=== What you are asked to do ===
From start to end, print the entire listing below exactly.

START The records

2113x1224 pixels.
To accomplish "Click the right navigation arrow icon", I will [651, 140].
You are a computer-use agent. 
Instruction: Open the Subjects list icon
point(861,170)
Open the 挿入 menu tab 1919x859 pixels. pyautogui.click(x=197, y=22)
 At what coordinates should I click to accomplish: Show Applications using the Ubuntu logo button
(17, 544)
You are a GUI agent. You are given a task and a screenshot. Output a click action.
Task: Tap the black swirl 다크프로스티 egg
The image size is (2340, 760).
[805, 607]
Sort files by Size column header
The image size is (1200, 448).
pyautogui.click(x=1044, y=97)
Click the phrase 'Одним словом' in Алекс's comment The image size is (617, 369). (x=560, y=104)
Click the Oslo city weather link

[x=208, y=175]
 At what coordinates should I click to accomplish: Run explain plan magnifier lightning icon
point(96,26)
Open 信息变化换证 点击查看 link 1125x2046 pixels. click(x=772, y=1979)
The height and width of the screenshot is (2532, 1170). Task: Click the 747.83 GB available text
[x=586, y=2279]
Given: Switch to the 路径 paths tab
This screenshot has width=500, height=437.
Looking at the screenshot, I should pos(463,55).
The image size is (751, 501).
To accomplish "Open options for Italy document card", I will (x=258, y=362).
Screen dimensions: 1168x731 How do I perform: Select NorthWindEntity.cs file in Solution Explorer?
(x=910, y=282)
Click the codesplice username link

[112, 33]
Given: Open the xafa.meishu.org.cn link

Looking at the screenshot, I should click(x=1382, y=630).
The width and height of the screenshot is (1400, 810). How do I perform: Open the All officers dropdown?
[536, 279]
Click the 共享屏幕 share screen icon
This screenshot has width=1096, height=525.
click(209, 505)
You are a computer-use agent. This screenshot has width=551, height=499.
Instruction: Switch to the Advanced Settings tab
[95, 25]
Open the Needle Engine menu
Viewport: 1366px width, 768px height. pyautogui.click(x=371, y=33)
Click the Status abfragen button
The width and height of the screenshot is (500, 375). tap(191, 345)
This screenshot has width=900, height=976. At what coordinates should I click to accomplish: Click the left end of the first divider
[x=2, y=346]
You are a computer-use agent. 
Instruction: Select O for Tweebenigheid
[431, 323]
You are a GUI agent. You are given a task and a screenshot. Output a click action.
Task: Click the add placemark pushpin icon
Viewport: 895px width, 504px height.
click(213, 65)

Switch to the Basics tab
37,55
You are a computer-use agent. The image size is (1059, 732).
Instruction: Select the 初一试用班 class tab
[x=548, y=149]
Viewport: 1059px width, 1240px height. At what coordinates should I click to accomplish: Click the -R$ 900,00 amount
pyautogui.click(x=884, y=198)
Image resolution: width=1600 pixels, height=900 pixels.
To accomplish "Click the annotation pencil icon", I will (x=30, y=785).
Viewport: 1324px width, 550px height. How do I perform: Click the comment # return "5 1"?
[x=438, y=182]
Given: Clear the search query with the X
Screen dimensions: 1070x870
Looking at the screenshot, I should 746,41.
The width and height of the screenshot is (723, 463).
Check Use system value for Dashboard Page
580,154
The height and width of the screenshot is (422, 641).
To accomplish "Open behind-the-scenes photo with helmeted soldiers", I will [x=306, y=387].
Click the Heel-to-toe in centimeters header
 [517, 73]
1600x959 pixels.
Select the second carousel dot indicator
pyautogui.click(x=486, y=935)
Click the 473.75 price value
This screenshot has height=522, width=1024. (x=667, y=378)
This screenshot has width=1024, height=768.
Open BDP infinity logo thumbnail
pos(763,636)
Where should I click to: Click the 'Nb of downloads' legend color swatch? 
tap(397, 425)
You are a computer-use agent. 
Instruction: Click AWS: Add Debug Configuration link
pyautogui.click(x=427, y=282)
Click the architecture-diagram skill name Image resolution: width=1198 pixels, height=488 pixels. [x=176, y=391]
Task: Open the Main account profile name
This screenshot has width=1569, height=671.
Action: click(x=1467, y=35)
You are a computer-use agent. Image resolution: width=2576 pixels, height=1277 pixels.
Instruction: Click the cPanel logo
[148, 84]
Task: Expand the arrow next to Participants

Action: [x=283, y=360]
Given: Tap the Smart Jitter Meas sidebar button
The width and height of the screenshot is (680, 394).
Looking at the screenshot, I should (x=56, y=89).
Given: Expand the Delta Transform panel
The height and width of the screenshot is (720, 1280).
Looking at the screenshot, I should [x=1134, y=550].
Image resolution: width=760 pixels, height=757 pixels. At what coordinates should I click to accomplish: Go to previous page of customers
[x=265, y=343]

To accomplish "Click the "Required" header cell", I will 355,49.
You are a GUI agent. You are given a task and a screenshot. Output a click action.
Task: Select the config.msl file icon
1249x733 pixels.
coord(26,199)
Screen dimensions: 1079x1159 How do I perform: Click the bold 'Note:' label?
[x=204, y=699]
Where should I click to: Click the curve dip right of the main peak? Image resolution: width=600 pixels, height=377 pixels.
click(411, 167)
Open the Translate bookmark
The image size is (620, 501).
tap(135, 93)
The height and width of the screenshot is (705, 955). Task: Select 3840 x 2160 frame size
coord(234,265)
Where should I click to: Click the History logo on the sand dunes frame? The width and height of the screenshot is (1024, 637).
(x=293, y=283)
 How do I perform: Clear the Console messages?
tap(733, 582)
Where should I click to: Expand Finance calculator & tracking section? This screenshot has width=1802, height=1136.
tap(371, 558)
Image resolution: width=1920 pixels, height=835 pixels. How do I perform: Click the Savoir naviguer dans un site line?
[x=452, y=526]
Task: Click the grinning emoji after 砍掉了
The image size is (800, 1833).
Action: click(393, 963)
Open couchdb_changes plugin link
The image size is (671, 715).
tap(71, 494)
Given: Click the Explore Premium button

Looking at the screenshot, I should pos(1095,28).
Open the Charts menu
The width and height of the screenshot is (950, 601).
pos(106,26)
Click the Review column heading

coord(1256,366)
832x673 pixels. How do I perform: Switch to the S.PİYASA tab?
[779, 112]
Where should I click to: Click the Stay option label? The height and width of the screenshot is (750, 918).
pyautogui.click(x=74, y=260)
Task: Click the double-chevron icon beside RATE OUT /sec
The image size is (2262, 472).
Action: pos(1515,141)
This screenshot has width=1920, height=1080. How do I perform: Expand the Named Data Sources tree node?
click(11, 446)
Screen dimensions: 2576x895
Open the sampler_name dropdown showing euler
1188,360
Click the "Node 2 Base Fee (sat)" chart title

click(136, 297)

END The records

=== Answer for this exercise ===
2113x1224 pixels.
To accomplish "Click the right navigation arrow icon", I will [651, 140].
You are a computer-use agent. 
Instruction: Open the Subjects list icon
point(861,170)
Open the 挿入 menu tab 1919x859 pixels. pyautogui.click(x=197, y=22)
 At what coordinates should I click to accomplish: Show Applications using the Ubuntu logo button
(17, 544)
You are a GUI agent. You are given a task and a screenshot. Output a click action.
Task: Tap the black swirl 다크프로스티 egg
The image size is (2340, 760).
[805, 607]
Sort files by Size column header
The image size is (1200, 448).
pyautogui.click(x=1044, y=97)
Click the phrase 'Одним словом' in Алекс's comment The image size is (617, 369). (x=560, y=104)
Click the Oslo city weather link

[x=208, y=175]
 At what coordinates should I click to accomplish: Run explain plan magnifier lightning icon
point(96,26)
Open 信息变化换证 点击查看 link 1125x2046 pixels. click(x=772, y=1979)
The height and width of the screenshot is (2532, 1170). Task: Click the 747.83 GB available text
[x=586, y=2279]
Given: Switch to the 路径 paths tab
This screenshot has width=500, height=437.
Looking at the screenshot, I should pos(463,55).
The image size is (751, 501).
To accomplish "Open options for Italy document card", I will (x=258, y=362).
Screen dimensions: 1168x731 How do I perform: Select NorthWindEntity.cs file in Solution Explorer?
(x=910, y=282)
Click the codesplice username link

[112, 33]
Given: Open the xafa.meishu.org.cn link

Looking at the screenshot, I should click(x=1382, y=630).
The width and height of the screenshot is (1400, 810). How do I perform: Open the All officers dropdown?
[536, 279]
Click the 共享屏幕 share screen icon
This screenshot has width=1096, height=525.
click(209, 505)
You are a computer-use agent. This screenshot has width=551, height=499.
Instruction: Switch to the Advanced Settings tab
[95, 25]
Open the Needle Engine menu
Viewport: 1366px width, 768px height. pyautogui.click(x=371, y=33)
Click the Status abfragen button
The width and height of the screenshot is (500, 375). tap(191, 345)
This screenshot has width=900, height=976. At what coordinates should I click to accomplish: Click the left end of the first divider
[x=2, y=346]
You are a computer-use agent. 
Instruction: Select O for Tweebenigheid
[431, 323]
You are a GUI agent. You are given a task and a screenshot. Output a click action.
Task: Click the add placemark pushpin icon
Viewport: 895px width, 504px height.
click(213, 65)

Switch to the Basics tab
37,55
You are a computer-use agent. The image size is (1059, 732).
Instruction: Select the 初一试用班 class tab
[x=548, y=149]
Viewport: 1059px width, 1240px height. At what coordinates should I click to accomplish: Click the -R$ 900,00 amount
pyautogui.click(x=884, y=198)
Image resolution: width=1600 pixels, height=900 pixels.
To accomplish "Click the annotation pencil icon", I will (x=30, y=785).
Viewport: 1324px width, 550px height. How do I perform: Click the comment # return "5 1"?
[x=438, y=182]
Given: Clear the search query with the X
Screen dimensions: 1070x870
Looking at the screenshot, I should 746,41.
The width and height of the screenshot is (723, 463).
Check Use system value for Dashboard Page
580,154
The height and width of the screenshot is (422, 641).
To accomplish "Open behind-the-scenes photo with helmeted soldiers", I will [x=306, y=387].
Click the Heel-to-toe in centimeters header
 [517, 73]
1600x959 pixels.
Select the second carousel dot indicator
pyautogui.click(x=486, y=935)
Click the 473.75 price value
This screenshot has height=522, width=1024. (x=667, y=378)
This screenshot has width=1024, height=768.
Open BDP infinity logo thumbnail
pos(763,636)
Where should I click to: Click the 'Nb of downloads' legend color swatch? 
tap(397, 425)
You are a computer-use agent. 
Instruction: Click AWS: Add Debug Configuration link
pyautogui.click(x=427, y=282)
Click the architecture-diagram skill name Image resolution: width=1198 pixels, height=488 pixels. [x=176, y=391]
Task: Open the Main account profile name
This screenshot has width=1569, height=671.
Action: click(x=1467, y=35)
You are a computer-use agent. Image resolution: width=2576 pixels, height=1277 pixels.
Instruction: Click the cPanel logo
[148, 84]
Task: Expand the arrow next to Participants

Action: [x=283, y=360]
Given: Tap the Smart Jitter Meas sidebar button
The width and height of the screenshot is (680, 394).
Looking at the screenshot, I should (x=56, y=89).
Given: Expand the Delta Transform panel
The height and width of the screenshot is (720, 1280).
Looking at the screenshot, I should [x=1134, y=550].
Image resolution: width=760 pixels, height=757 pixels. At what coordinates should I click to accomplish: Go to previous page of customers
[x=265, y=343]

To accomplish "Click the "Required" header cell", I will 355,49.
You are a GUI agent. You are given a task and a screenshot. Output a click action.
Task: Select the config.msl file icon
1249x733 pixels.
coord(26,199)
Screen dimensions: 1079x1159 How do I perform: Click the bold 'Note:' label?
[x=204, y=699]
Where should I click to: Click the curve dip right of the main peak? Image resolution: width=600 pixels, height=377 pixels.
click(411, 167)
Open the Translate bookmark
The image size is (620, 501).
tap(135, 93)
The height and width of the screenshot is (705, 955). Task: Select 3840 x 2160 frame size
coord(234,265)
Where should I click to: Click the History logo on the sand dunes frame? The width and height of the screenshot is (1024, 637).
(x=293, y=283)
 How do I perform: Clear the Console messages?
tap(733, 582)
Where should I click to: Expand Finance calculator & tracking section? This screenshot has width=1802, height=1136.
tap(371, 558)
Image resolution: width=1920 pixels, height=835 pixels. How do I perform: Click the Savoir naviguer dans un site line?
[x=452, y=526]
Task: Click the grinning emoji after 砍掉了
The image size is (800, 1833).
Action: click(393, 963)
Open couchdb_changes plugin link
The image size is (671, 715).
tap(71, 494)
Given: Click the Explore Premium button

Looking at the screenshot, I should pos(1095,28).
Open the Charts menu
The width and height of the screenshot is (950, 601).
pos(106,26)
Click the Review column heading

coord(1256,366)
832x673 pixels. How do I perform: Switch to the S.PİYASA tab?
[779, 112]
Where should I click to: Click the Stay option label? The height and width of the screenshot is (750, 918).
pyautogui.click(x=74, y=260)
Task: Click the double-chevron icon beside RATE OUT /sec
The image size is (2262, 472).
Action: pos(1515,141)
This screenshot has width=1920, height=1080. How do I perform: Expand the Named Data Sources tree node?
click(11, 446)
Screen dimensions: 2576x895
Open the sampler_name dropdown showing euler
1188,360
Click the "Node 2 Base Fee (sat)" chart title

click(136, 297)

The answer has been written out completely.